Identify characteristics of amphibians
Amphibians are vertebrate tetrapods. Amphibia includes frogs, salamanders, and caecilians. The term amphibian loosely translates from the Greek as “dual life,” which is a reference to the metamorphosis that many frogs and salamanders undergo and their mixture of aquatic and terrestrial environments in their life cycle. Amphibians evolved during the Devonian period and were the earliest terrestrial tetrapods.
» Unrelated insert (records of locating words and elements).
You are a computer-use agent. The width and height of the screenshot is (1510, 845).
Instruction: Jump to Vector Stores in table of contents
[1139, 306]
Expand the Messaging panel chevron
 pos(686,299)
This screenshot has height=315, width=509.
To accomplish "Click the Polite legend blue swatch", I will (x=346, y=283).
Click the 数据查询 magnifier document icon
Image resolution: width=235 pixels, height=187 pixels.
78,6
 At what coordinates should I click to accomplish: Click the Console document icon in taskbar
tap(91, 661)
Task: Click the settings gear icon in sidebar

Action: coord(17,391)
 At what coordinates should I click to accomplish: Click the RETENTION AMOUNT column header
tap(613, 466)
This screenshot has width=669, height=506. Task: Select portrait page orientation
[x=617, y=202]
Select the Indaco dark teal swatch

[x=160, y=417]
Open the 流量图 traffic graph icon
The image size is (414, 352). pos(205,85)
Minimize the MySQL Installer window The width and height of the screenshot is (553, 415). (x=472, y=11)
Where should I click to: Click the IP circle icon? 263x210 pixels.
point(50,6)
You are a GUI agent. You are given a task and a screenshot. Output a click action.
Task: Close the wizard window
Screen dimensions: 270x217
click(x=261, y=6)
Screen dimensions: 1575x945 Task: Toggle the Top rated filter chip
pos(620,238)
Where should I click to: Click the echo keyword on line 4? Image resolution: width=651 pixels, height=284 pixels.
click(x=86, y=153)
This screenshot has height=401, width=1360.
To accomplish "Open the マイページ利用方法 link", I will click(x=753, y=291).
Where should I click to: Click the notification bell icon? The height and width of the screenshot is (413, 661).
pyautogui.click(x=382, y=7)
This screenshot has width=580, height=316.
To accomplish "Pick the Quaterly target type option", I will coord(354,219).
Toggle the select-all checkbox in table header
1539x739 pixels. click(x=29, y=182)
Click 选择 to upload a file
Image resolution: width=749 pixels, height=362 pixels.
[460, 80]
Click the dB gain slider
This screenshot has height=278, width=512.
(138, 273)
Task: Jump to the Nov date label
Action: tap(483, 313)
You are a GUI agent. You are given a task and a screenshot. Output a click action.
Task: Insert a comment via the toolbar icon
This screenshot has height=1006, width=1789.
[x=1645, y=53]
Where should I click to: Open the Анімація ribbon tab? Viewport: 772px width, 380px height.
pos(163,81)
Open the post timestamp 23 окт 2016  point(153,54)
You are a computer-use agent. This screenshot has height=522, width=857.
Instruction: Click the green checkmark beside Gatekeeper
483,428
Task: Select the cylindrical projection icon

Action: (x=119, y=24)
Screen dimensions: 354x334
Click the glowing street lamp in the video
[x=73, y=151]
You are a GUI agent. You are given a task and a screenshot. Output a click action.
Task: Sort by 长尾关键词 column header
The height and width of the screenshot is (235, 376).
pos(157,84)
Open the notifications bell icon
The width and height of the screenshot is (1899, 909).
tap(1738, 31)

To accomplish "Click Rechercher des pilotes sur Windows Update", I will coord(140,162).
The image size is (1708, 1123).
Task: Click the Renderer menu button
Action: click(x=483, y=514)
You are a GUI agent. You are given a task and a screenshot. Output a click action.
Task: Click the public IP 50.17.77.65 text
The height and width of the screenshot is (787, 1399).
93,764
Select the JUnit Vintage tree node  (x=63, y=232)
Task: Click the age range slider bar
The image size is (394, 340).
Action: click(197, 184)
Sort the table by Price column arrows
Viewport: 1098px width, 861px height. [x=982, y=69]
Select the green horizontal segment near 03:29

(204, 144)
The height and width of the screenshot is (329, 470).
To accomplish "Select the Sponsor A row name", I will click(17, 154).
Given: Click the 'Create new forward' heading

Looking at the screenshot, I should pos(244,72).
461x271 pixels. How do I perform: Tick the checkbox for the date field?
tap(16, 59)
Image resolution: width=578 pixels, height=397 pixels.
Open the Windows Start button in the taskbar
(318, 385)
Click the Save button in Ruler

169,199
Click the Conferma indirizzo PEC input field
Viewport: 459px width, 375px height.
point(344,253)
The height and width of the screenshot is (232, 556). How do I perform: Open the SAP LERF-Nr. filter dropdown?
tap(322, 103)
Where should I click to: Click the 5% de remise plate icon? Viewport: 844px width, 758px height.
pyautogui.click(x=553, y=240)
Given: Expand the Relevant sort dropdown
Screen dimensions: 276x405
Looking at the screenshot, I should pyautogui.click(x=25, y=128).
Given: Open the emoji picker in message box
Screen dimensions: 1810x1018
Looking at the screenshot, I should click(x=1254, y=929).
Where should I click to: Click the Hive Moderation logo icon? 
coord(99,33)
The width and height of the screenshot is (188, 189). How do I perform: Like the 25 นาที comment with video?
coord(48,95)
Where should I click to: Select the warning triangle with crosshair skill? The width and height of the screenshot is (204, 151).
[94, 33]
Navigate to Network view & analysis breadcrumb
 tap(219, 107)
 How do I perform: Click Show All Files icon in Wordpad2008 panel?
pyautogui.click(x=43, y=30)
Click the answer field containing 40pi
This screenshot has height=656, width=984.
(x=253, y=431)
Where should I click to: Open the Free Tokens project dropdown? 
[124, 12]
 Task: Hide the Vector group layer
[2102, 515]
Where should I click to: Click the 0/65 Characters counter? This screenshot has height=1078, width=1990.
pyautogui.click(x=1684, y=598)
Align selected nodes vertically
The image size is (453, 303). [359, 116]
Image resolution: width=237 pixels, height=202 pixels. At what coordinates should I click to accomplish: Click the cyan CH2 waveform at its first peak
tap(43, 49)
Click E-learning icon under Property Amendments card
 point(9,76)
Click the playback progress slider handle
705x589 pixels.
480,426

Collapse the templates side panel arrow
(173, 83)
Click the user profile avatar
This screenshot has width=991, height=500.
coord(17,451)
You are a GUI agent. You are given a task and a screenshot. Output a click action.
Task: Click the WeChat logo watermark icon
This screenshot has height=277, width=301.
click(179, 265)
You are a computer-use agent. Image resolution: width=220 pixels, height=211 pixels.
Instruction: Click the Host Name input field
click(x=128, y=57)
- Identify characteristics of amphibians
- Describe the evolutionary history of amphibians
- Describe the important difference between the life cycle of amphibians and the life cycles of other vertebrates
- Distinguish between the characteristics of Urodela, Anura, and Apoda
Characteristics of Amphibians
As tetrapods, most amphibians are characterized by four well-developed limbs. Some species of salamanders and all caecilians are functionally limbless; their limbs are vestigial. An important characteristic of extant amphibians is a moist, permeable skin that is achieved via mucus glands that keep the skin moist; thus, exchange of oxygen and carbon dioxide with the environment can take place through it (cutaneous respiration). Additional characteristics of amphibians include pedicellate teeth—teeth in which the root and crown are calcified, separated by a zone of noncalcified tissue—and a papilla amphibiorum and papilla basilaris, structures of the inner ear that are sensitive to frequencies below and above 10,00 hertz, respectively. Amphibians also have an auricular operculum, which is an extra bone in the ear that transmits sounds to the inner ear.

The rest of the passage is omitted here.